*Excerpted passage*
━━━━━━━━
Papp also separately contends that, pursuant to the rule announced in People v. Dueñas (2019) 30 Cal.App.5th 1157 (Dueñas), the court's imposition of various fines and fees without consideration of Papp's ability to pay those fines and fees amounted to a due process violation, such that he is entitled to have those fines and fees vacated and to have the trial court conduct an ability-to-pay hearing on remand.

With respect to Papp's challenge to the imposition of an electronics search condition, we conclude that the electronics search condition must be stricken under the recent holding of our Supreme Court in In re Ricardo P. (2019) 7 Cal.5th 1113 (Ricardo P.) because the condition is unreasonable under the analysis set forth under Lent. However, we remand the matter so that the trial court may consider whether to impose a narrower electronics search condition that would be proportional to the state's interest, such that the condition would be reasonable under Lent and consistent with Ricardo P.

With respect to Papp's due process challenge to the imposition of various fines and fees, we conclude that due process does not entitle Papp to remand for an ability-to-pay hearing prior to the imposition of these monetary obligations. We adopt the conclusion of a recent court of appeal decision that rejects the Dueñas court's due process analysis. (See People v. Hicks (2019) 40 Cal.App.5th 320, 327-330, review granted Nov. 26, 2019, S258946 (Hicks).) We therefore reject Papp's Dueñas-based challenge to the fines and fees that the trial court imposed in this case.

II.

FACTUAL AND PROCEDURAL BACKGROUND

In October 2018, Papp pled guilty to inflicting corporal injury resulting in a traumatic condition upon his wife (Pen. Code, § 273.5, subd. (a)). As part of his guilty plea, Papp admitted that he "unlawfully inflicted corporal injury, resulting in a traumatic condition, upon [his] spouse."

All further statutory references are to the Code of Civil Procedure unless otherwise indicated.
━━━━━━━━
*Stored data*
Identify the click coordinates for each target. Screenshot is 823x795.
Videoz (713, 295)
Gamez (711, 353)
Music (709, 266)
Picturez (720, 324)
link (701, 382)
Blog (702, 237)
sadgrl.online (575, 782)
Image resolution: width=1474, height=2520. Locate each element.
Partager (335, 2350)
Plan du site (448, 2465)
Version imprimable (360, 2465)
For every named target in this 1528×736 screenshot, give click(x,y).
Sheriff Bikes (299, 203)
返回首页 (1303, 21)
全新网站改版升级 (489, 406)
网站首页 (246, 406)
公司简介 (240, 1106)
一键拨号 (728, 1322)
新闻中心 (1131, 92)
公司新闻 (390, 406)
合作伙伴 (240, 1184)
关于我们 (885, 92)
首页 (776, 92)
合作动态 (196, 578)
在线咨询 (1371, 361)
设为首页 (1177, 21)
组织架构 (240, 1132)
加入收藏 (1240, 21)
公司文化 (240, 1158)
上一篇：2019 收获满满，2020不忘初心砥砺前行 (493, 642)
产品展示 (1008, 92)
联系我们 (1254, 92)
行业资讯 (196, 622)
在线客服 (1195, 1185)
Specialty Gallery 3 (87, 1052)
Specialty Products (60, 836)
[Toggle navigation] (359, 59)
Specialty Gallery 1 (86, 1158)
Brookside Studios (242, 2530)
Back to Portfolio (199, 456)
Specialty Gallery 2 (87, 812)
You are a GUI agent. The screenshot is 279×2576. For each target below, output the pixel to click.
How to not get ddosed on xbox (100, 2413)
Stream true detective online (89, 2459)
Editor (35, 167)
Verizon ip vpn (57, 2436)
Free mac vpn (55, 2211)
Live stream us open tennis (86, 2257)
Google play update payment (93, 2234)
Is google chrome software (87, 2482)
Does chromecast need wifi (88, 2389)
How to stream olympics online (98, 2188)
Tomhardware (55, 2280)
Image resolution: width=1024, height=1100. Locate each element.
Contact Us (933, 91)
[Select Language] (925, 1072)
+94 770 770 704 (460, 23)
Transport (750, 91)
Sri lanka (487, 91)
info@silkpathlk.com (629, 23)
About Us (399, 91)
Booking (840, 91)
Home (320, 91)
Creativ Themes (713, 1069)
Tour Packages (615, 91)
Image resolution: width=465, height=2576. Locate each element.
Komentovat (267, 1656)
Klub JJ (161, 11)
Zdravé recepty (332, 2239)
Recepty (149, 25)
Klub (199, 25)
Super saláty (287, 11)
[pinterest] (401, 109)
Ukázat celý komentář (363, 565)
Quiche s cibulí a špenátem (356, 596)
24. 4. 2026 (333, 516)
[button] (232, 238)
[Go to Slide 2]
━━━━━━━━
*Short exercise 1*
In the appellate opinion excerpt, why must the electronics search condition be stricken, and why does the court still remand the matter? Answer in one to three sentences.
*Short exercise 2*
Extend the appellate opinion excerpt, picking up after its final sentence.

*Task response 1*
Under the Supreme Court's holding in In re Ricardo P., the condition must be stricken because it is unreasonable under the analysis set forth in Lent. The court remands so the trial court can consider imposing a narrower electronics search condition proportional to the state's interest, which would be reasonable under Lent and consistent with Ricardo P.

*Task response 2*
Papp received a stipulated sentence of 365 days in local custody and three years of formal probation.

Among the terms and conditions of probation the court imposed is the condition that Papp "submit [his] person, vehicle, residence, property, personal effects, computers, and recordable media __________ to search at any time with or without a warrant, and with or without reasonable cause, when required by a P.O. or law enforcement officer."

The court also imposed a variety of fines, fees and assessments, including, among others, a $300 restitution fine under section 1202.4, subdivision (b), and a domestic violence fund fee of $500 under section 1203.097.

We describe the specific fines and fees imposed by the court that Papp challenges on appeal in section III.B, post.

Papp filed a timely notice of appeal.

III.

DISCUSSION

A. The electronics search condition must be stricken under Ricardo P.

The order of probation provides in relevant part:

"THE DEFENDANT SHALL: . . . [¶] . . . [¶] Submit person, vehicle, residence, property, personal effects, computers, and recordable media __________ to search at any time with or without a warrant, and with or without reasonable cause when required by [a probation officer] or law enforcement officer."

Papp contends that the electronics search condition is unreasonable under Lent and that it is also unconstitutional because it is facially overbroad and also overbroad as applied to him. The People contend that the condition is neither unreasonable under Lent nor unconstitutional.

Upon granting probation, the court may impose any "reasonable conditions, as it may determine are fitting and proper to the end that justice may be done, that amends may be made to society for the breach of the law, for any injury done to any person resulting from that breach, and generally and specifically for the reformation and rehabilitation of the probationer." (§ 1203.1, subd. (j).)

"The trial court's discretion, although broad, nevertheless is not without limits: a condition of probation must serve a purpose specified in the statute. In addition, we have interpreted [section 1203.1] to require that probation conditions which regulate conduct 'not itself criminal' be 'reasonably related to the crime of which the defendant was convicted or to future criminality.' [Citation.]" (People v. Carbajal (1995) 10 Cal.4th 1114, 1121, quoting Lent, supra, 15 Cal.3d at p. 486.)

In Lent, the Supreme Court adopted a three-part test for determining the reasonableness of a probation condition: A condition of probation will be held invalid if it " '(1) has no relationship to the crime of which the offender was convicted, (2) relates to conduct which is not in itself criminal, and (3) requires or forbids conduct which is not reasonably related to future criminality . . . .' " (Lent, supra, 15 Cal.3d at p. 486.) "The Lent test is conjunctive—all three prongs must be satisfied before a reviewing court will invalidate a condition of probation." (People v. Contreras (2015) 237 Cal.App.4th 868, 879.)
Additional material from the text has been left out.